◆ Task goal
When a line in the data below includes "will", pick it out and copy it.
──────── Provided information
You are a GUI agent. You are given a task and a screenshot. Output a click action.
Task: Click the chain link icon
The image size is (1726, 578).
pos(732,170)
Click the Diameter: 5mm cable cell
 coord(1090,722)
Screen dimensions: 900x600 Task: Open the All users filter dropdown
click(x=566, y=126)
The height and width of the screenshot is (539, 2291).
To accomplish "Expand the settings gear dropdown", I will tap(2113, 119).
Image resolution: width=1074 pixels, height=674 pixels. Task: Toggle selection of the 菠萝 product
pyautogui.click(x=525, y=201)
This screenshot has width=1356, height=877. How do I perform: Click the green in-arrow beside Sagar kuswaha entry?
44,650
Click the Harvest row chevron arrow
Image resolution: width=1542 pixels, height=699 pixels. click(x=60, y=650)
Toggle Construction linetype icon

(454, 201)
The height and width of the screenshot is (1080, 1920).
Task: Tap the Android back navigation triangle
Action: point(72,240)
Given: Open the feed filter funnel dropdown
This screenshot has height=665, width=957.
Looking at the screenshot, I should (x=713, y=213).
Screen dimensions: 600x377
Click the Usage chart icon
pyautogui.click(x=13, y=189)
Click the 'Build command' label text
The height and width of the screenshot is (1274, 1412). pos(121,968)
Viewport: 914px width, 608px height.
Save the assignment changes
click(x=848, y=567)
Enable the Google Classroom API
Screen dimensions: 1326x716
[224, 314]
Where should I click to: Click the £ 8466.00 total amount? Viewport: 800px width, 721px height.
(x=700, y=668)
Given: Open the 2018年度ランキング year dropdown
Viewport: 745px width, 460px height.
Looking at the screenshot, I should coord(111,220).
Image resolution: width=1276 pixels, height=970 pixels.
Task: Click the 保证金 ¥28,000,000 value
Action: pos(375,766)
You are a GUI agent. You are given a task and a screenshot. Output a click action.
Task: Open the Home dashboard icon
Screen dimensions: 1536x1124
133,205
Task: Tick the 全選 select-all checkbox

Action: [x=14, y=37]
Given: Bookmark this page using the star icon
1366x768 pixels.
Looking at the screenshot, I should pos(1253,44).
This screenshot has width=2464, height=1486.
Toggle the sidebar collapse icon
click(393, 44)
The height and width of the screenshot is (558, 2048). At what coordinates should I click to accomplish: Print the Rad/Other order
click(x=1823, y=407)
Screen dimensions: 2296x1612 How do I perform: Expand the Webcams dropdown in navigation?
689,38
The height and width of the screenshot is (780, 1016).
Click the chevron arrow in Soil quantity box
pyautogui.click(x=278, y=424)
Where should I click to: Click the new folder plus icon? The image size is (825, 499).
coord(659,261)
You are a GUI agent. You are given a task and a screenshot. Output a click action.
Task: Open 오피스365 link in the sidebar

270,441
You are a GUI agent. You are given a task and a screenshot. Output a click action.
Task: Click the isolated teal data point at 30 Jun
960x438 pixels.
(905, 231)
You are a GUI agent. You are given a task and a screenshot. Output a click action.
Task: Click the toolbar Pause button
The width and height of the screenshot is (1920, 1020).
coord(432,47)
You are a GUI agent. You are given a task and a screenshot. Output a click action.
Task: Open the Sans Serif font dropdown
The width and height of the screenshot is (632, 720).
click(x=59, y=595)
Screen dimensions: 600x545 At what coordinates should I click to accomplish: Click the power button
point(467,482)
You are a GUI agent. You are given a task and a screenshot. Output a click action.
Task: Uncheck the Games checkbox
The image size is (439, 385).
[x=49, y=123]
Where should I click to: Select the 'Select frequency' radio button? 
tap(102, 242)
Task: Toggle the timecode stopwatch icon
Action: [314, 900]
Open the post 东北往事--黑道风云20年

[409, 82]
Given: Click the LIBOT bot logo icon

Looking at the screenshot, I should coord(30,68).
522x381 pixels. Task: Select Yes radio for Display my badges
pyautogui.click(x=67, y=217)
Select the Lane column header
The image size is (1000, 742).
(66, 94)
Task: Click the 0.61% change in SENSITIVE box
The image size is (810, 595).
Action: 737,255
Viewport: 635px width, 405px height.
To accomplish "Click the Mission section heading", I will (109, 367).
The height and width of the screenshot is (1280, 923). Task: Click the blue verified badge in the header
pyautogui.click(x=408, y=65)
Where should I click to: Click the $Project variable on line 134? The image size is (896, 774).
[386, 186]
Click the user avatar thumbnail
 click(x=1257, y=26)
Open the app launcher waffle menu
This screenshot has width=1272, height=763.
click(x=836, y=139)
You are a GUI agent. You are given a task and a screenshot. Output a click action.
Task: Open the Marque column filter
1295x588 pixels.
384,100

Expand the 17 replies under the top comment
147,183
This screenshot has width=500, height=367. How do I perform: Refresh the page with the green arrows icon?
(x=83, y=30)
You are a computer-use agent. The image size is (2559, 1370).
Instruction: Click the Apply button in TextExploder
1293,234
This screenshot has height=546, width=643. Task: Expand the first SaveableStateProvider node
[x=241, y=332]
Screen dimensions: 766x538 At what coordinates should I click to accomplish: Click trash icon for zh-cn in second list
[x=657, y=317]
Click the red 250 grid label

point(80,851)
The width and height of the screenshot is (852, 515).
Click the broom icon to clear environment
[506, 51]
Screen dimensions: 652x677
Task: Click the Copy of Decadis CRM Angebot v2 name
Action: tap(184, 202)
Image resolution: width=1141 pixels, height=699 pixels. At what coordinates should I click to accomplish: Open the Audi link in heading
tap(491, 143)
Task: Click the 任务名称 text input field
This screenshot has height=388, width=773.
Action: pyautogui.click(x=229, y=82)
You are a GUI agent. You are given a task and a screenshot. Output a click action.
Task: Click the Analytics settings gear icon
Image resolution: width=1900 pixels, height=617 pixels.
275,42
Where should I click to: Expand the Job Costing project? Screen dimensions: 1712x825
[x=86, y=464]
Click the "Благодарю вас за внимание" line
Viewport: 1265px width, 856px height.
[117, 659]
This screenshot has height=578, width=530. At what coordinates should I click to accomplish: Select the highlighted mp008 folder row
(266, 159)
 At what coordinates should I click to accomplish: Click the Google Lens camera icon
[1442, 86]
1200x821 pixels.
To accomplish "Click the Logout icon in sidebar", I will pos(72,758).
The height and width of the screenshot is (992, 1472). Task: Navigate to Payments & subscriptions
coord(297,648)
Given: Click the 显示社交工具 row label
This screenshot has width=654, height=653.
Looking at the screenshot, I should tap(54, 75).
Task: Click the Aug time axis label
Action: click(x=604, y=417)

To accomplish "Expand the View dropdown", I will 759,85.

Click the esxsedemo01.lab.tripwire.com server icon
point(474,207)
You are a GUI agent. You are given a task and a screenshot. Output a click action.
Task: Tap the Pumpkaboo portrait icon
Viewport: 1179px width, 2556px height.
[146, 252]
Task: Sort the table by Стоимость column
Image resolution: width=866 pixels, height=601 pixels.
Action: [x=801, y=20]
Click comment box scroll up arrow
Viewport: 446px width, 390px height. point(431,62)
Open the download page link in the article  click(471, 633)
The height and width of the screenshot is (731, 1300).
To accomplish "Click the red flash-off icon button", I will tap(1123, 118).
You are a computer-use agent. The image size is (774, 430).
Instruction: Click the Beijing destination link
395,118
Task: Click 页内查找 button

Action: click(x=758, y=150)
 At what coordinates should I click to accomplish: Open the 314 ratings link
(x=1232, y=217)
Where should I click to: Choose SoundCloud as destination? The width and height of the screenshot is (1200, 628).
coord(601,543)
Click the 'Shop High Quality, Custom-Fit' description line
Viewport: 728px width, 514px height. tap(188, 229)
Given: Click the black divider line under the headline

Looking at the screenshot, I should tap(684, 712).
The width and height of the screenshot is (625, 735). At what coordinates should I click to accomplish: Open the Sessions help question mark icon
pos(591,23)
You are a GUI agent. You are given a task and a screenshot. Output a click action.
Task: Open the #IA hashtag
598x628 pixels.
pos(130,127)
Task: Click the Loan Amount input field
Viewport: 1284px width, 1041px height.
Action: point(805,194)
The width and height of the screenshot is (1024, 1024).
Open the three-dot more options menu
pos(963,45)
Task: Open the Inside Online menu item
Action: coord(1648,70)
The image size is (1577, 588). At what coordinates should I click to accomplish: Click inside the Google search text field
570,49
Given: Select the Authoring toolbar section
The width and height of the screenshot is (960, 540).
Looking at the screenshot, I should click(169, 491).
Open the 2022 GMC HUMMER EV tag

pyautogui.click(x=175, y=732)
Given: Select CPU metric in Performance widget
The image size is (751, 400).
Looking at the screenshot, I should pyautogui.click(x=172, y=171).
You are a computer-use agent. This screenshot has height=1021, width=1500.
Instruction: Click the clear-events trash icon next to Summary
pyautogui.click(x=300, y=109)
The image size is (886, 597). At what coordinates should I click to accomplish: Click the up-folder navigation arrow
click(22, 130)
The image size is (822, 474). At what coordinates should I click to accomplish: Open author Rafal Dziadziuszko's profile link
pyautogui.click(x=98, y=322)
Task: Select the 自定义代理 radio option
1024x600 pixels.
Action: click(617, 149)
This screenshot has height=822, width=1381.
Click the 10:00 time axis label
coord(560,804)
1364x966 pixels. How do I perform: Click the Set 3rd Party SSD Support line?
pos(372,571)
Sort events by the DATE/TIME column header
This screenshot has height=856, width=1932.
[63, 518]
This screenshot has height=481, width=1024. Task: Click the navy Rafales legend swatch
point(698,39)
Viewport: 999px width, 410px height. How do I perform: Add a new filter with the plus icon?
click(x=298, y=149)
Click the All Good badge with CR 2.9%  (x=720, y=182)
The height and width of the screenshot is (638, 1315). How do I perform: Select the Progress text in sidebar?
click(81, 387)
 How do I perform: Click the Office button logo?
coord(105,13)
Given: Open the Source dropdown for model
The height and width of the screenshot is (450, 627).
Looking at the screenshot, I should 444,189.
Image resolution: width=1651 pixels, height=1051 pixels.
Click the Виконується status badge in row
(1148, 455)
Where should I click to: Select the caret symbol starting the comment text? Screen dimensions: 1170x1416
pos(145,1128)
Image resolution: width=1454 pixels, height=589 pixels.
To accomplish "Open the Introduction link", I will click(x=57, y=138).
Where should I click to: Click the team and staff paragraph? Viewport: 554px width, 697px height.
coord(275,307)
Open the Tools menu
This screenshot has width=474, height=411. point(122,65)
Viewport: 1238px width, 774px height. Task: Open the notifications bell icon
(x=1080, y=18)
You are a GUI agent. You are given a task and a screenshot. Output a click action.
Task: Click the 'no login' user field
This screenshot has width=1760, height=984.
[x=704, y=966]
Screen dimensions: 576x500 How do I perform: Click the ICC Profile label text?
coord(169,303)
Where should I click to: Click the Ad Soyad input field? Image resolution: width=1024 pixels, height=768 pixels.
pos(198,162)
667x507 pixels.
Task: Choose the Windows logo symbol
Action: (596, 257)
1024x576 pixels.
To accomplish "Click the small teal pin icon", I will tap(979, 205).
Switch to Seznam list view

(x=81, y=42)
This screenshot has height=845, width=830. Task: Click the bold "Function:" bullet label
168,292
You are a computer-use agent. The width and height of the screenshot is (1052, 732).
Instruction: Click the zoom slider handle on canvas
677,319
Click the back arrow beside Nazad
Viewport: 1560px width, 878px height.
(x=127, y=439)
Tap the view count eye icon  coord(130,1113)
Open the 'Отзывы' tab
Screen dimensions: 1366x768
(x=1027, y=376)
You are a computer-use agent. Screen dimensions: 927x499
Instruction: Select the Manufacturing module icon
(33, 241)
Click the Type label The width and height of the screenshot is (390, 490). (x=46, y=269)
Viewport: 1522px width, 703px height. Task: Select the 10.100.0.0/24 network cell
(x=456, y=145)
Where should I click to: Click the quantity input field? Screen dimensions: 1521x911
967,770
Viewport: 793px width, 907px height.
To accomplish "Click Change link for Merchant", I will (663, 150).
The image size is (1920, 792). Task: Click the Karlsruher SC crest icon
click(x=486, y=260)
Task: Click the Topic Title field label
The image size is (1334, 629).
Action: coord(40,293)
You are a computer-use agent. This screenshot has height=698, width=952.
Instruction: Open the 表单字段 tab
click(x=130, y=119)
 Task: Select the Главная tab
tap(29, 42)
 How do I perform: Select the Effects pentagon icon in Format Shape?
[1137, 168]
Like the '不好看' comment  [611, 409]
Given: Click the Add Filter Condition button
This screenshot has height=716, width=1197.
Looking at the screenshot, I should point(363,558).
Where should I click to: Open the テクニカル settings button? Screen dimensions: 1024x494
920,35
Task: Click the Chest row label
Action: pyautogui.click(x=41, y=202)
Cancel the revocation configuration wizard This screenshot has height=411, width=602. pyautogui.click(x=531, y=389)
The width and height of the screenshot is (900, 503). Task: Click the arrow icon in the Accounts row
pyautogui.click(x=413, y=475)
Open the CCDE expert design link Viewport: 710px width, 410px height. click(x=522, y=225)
────────────────
◆ Expected answer
To accomplish "Expand the settings gear dropdown", I will tap(2113, 119).
To accomplish "Click the Mission section heading", I will (109, 367).
To accomplish "Click the Logout icon in sidebar", I will pos(72,758).
To accomplish "Expand the View dropdown", I will 759,85.
To accomplish "Click the red flash-off icon button", I will tap(1123, 118).
To accomplish "Open the Introduction link", I will click(x=57, y=138).
To accomplish "Click the small teal pin icon", I will tap(979, 205).
To accomplish "Click Change link for Merchant", I will (663, 150).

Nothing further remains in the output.